なぜ遺言の方式には細かい規定があるのかというと、
遺言書は遺言者自らがその意思を遂行できるものではなくてはならないからです。
誰かの指示で無理やり書かされたり、第三者によって書き換えられたり、
破棄されることがあってはなりません。
家族の意向を聞き入れることや、遺言の相談を持ちかけることは遺言者の自由ですが、
遺言書の作成は遺言者自身が行なってください。
たとえどんなに信頼しあっている夫婦であっても、一緒に書くことはできません。
連名で作成された遺言者は無効になることが民法によって定められています。
正式な書類として残すためにも、日付の記入と署名押印は忘れないでください。 遺言者の死亡後、押印がなかったために遺言書として認められず、 せっかく書き記した遺言内容が無効になってしまうことにもなりかねません。 公証人役場で手続きを行なう場合は立会人がいるので、心配ありませんが、 自筆証書遺言や秘密証書遺言を封印するときはかならず確認しておくことです。
遺言者が事情により文字を書くことが不可能だったり、署名すらもできない場合はどうしたらよいでしょうか? そのようなときは公正証書遺言の方式を選ぶことをおすすめします。 遺言内容は口授によって公証人に伝えられますし、書名をすることが不可能ならば公証人がそのことを記載し、 立会人のもとで署名押印することで証書として認定されます。

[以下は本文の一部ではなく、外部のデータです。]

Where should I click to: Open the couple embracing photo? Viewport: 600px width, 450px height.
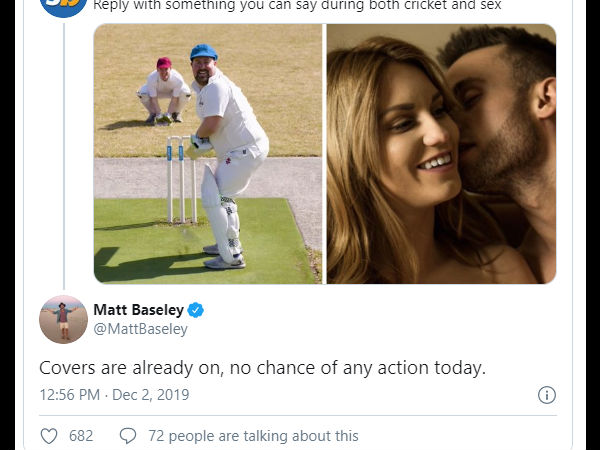point(441,154)
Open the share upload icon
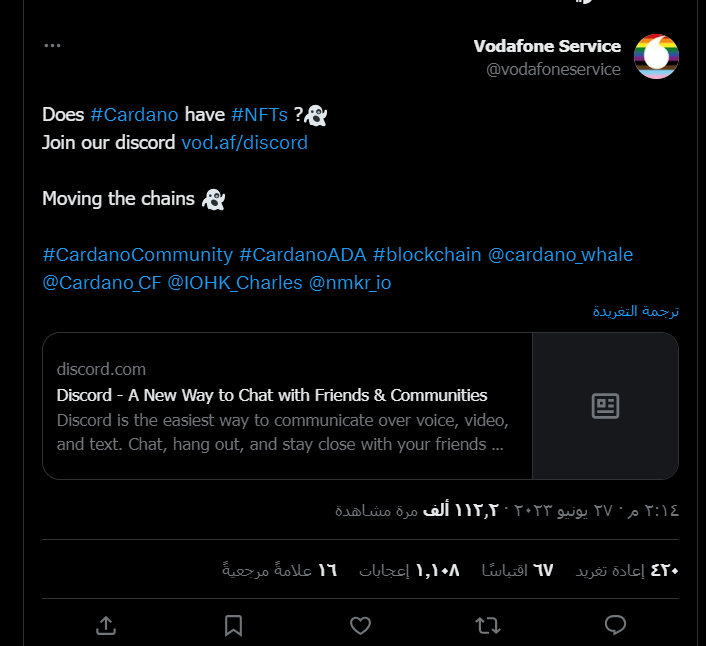706x646 pixels. 106,625
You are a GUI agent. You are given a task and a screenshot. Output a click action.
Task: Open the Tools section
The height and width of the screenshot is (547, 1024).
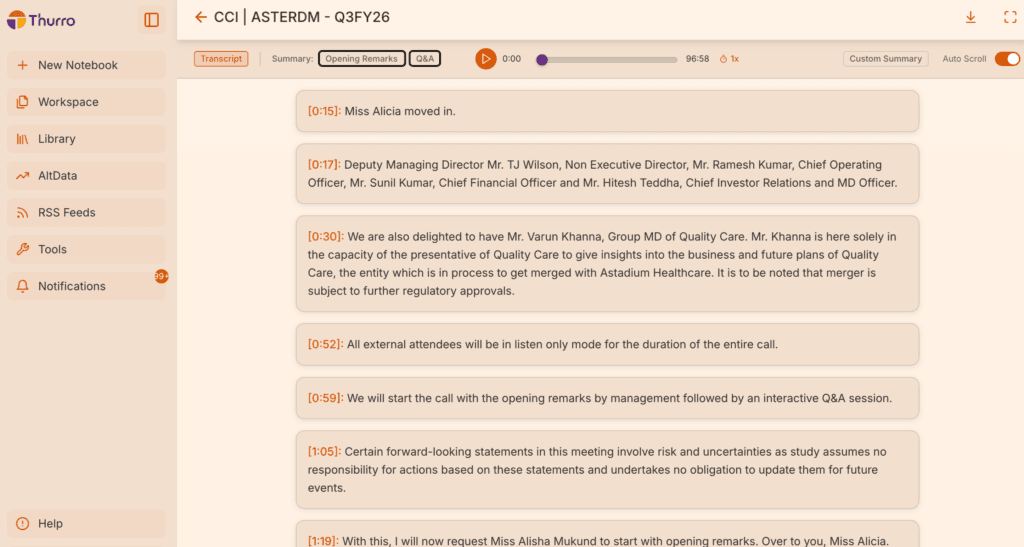point(52,249)
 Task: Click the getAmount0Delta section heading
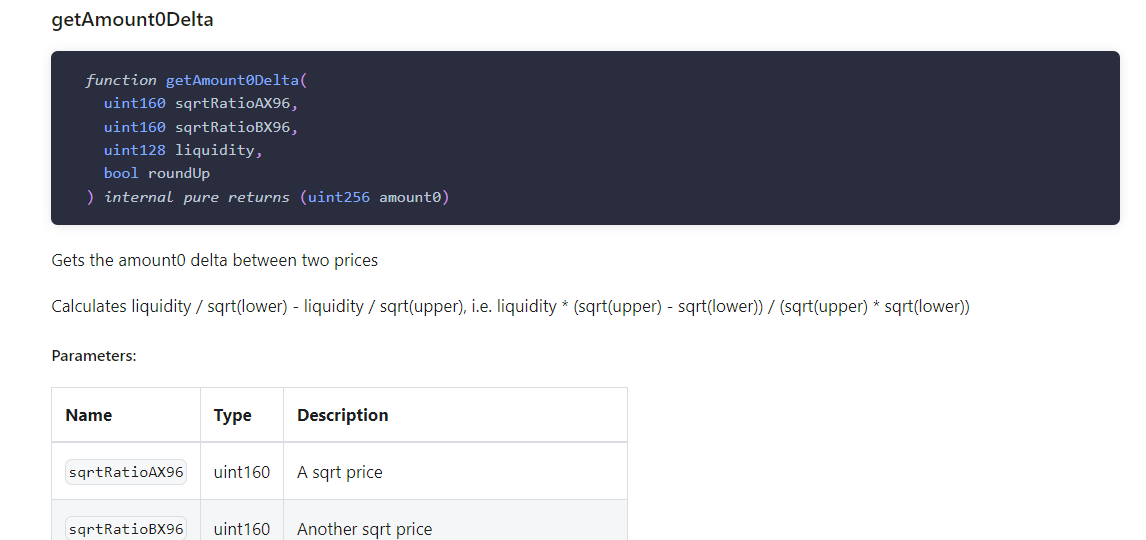(x=132, y=20)
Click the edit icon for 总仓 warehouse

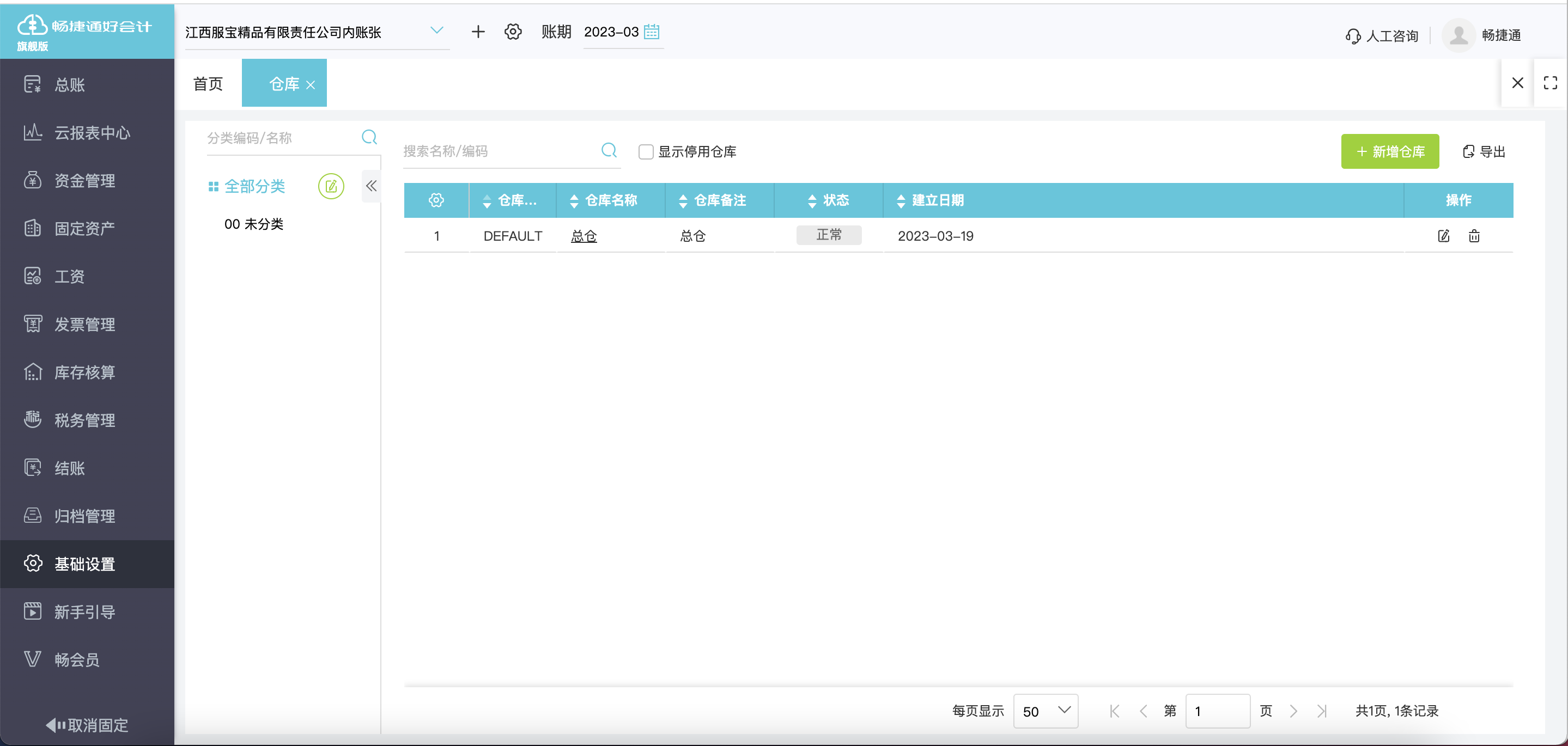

文字を書くことができるが、発言が困難で口授ができないといった場合はどうでしょうか? 遺言者は公証人と証人の立会いのもと、遺言書がたしかに自分のものであると別紙に書き添え、申述にかえることができます。 病床で手続きに出向けないときは、公証人に病院まで出張してもらえますし、証人は医師や看護師に依頼してもいいでしょう。